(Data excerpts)
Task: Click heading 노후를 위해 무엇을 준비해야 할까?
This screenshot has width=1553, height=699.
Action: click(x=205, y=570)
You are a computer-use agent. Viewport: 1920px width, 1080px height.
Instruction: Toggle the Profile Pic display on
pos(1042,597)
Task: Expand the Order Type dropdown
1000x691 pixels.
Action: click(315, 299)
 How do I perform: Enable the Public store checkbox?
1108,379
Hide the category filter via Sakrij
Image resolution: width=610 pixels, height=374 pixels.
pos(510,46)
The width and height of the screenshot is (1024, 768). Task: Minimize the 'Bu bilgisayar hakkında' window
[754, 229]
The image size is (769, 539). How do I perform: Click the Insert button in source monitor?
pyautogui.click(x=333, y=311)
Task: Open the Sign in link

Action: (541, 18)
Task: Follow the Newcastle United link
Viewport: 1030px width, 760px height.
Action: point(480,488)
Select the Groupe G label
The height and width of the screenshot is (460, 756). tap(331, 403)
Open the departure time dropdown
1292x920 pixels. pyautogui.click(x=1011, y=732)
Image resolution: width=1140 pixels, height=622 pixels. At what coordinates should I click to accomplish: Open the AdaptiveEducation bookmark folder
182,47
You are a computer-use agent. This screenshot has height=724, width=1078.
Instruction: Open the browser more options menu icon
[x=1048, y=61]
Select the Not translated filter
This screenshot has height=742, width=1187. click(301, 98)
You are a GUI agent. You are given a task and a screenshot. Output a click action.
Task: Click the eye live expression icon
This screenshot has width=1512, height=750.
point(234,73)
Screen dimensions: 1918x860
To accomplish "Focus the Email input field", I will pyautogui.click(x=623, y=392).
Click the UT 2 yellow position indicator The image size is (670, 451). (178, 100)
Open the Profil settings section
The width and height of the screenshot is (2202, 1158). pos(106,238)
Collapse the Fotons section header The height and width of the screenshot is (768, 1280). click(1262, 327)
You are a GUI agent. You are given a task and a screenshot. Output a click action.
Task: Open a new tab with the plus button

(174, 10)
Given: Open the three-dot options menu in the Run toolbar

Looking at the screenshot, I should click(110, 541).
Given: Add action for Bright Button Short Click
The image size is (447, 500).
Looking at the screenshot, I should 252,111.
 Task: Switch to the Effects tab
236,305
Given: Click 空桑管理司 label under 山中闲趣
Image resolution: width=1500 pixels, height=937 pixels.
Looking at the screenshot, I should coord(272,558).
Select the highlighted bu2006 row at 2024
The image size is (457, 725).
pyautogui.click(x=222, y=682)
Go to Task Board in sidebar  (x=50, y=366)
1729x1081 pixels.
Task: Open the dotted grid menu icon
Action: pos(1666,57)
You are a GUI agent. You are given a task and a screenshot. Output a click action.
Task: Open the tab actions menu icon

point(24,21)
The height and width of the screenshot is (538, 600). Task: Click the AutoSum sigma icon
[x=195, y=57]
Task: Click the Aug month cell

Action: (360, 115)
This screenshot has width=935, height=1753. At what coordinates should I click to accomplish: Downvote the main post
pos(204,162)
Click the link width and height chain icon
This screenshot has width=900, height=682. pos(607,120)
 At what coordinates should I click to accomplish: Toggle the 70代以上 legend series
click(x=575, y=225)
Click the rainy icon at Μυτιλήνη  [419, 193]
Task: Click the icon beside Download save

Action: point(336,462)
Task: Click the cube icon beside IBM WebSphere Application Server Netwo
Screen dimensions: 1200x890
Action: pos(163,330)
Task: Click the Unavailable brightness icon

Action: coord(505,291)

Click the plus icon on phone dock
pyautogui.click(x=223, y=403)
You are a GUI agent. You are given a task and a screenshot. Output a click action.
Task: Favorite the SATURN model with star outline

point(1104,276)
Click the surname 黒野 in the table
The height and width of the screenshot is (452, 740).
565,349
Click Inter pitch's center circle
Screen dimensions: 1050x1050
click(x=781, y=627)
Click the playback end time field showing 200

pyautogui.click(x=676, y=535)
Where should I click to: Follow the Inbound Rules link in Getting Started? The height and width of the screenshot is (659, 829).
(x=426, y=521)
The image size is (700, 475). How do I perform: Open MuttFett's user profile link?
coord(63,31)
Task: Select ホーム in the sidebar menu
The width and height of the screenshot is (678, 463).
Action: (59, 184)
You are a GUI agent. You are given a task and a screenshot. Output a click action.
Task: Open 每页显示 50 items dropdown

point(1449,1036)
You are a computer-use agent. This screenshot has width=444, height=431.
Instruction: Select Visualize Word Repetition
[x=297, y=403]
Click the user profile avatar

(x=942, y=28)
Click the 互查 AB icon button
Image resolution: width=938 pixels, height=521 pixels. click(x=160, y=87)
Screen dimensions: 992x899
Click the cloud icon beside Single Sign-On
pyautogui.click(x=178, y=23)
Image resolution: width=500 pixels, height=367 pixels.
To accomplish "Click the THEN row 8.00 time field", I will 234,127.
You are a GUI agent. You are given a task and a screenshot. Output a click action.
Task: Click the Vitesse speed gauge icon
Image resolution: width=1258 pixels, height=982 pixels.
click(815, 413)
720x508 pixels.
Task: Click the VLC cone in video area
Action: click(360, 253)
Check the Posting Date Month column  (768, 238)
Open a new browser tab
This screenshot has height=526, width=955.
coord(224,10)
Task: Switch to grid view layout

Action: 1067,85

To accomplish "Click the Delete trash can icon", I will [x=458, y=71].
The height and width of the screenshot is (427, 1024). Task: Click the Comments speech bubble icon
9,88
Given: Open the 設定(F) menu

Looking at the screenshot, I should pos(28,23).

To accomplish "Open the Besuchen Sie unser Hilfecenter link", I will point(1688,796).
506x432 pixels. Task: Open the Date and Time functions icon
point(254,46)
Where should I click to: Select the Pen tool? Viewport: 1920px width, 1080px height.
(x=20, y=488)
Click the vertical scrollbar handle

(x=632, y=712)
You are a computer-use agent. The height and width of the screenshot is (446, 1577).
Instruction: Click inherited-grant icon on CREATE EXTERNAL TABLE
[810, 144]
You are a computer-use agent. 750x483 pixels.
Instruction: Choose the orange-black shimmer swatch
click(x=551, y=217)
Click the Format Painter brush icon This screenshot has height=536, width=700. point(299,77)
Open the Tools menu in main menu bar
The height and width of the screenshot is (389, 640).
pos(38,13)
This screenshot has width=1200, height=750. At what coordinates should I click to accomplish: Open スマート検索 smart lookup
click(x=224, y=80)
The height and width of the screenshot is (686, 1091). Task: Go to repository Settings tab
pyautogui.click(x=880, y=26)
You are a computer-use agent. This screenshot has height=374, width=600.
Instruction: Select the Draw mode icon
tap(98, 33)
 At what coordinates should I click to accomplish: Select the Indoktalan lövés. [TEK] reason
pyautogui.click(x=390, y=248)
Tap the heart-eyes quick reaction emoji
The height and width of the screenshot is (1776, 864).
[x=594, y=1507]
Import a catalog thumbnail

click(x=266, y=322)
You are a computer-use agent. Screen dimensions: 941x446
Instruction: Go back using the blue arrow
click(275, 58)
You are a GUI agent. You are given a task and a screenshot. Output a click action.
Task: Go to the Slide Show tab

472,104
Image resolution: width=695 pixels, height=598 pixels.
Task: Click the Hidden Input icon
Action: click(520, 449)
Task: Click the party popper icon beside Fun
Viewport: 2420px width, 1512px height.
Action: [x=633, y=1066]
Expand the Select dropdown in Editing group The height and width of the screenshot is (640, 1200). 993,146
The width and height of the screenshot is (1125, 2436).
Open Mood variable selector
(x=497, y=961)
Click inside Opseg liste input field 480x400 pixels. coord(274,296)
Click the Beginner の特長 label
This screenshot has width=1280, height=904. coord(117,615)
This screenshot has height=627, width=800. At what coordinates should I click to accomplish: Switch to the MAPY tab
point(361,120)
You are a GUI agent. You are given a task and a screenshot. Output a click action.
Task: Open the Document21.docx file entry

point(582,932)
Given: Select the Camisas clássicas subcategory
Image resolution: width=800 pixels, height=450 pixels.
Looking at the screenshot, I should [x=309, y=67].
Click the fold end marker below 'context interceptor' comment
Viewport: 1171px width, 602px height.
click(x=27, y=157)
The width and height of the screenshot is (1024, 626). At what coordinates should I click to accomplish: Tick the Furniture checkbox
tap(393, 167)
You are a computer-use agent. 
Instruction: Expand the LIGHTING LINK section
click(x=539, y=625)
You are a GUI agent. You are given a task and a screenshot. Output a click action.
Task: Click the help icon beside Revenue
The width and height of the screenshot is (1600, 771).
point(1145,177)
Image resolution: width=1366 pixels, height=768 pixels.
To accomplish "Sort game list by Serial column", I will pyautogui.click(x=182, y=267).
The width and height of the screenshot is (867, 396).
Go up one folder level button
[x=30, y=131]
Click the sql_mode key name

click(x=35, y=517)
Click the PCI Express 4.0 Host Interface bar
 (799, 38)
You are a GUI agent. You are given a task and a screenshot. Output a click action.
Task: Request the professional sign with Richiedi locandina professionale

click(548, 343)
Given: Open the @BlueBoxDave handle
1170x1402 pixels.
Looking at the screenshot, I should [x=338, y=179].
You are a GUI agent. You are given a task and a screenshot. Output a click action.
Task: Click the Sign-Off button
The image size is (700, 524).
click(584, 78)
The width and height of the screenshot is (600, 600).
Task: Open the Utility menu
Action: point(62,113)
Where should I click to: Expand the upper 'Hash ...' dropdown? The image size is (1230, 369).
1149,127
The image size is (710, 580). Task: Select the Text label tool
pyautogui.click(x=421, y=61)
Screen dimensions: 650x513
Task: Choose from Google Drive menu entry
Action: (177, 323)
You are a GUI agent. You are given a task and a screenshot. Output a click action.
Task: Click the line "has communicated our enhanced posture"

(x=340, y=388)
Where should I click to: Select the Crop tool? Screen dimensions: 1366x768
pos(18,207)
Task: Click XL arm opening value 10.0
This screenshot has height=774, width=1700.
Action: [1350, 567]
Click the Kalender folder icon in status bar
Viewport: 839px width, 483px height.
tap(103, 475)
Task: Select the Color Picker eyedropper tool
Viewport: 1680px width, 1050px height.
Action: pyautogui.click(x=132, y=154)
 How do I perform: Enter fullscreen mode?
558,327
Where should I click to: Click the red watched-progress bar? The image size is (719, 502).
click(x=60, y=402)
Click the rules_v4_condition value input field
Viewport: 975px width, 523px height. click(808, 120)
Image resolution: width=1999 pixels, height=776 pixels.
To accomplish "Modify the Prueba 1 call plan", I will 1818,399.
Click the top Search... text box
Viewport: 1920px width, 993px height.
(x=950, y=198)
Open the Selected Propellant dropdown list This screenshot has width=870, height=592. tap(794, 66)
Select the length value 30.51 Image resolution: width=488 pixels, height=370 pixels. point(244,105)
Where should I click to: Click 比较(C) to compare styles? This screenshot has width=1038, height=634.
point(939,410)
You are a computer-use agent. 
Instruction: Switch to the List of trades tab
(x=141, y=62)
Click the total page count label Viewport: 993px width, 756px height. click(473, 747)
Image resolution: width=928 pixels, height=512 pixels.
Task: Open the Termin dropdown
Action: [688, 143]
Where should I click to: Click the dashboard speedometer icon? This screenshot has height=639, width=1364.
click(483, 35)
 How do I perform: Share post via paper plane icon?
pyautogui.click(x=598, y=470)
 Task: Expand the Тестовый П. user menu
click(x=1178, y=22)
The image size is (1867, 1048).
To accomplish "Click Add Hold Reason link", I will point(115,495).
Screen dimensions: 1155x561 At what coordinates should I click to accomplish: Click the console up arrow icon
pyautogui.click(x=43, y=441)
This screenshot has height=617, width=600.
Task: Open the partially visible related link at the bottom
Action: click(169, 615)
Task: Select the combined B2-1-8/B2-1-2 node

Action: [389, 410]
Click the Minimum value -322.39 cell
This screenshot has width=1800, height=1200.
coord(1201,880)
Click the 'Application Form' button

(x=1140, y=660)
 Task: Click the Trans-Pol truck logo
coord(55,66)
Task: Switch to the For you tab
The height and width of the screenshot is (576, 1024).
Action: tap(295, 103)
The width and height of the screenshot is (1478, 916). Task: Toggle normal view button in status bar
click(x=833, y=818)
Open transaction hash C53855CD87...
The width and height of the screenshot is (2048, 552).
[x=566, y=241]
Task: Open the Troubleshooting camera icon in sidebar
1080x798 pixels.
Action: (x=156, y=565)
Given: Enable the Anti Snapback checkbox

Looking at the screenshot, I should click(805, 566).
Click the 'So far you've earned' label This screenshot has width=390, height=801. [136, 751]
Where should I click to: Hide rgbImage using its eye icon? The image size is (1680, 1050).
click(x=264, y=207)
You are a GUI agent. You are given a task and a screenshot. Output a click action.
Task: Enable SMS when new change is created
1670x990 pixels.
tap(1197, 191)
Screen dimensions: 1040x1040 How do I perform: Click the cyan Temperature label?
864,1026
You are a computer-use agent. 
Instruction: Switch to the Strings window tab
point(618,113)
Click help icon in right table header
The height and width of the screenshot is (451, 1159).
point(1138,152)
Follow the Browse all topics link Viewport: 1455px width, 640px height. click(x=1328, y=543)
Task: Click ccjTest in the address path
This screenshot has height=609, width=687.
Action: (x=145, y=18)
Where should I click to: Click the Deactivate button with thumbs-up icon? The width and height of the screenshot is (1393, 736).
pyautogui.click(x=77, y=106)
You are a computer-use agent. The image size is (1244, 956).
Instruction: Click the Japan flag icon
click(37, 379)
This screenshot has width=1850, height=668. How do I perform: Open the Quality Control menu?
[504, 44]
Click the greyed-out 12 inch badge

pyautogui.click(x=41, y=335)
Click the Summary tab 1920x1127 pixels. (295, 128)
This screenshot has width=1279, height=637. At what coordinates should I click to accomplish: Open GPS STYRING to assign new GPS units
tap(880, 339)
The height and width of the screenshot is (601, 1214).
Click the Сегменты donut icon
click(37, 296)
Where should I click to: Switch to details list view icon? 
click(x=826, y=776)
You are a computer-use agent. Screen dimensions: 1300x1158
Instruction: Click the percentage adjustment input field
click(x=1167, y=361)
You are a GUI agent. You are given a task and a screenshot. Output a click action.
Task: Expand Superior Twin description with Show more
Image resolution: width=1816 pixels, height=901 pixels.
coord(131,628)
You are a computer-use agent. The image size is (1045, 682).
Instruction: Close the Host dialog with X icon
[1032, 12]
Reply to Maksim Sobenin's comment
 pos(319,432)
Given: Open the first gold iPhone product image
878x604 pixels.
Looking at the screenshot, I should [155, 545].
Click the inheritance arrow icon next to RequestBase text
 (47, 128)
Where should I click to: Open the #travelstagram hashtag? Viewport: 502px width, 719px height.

__What you should do__
Reproduce exactly the entries above, limited to the lines from the one with "The width and height of the screenshot is (1125, 2436)." through the one with "Click inside Opseg", both included.

__Solution__
The width and height of the screenshot is (1125, 2436).
Open Mood variable selector
(x=497, y=961)
Click inside Opseg liste input field 480x400 pixels. coord(274,296)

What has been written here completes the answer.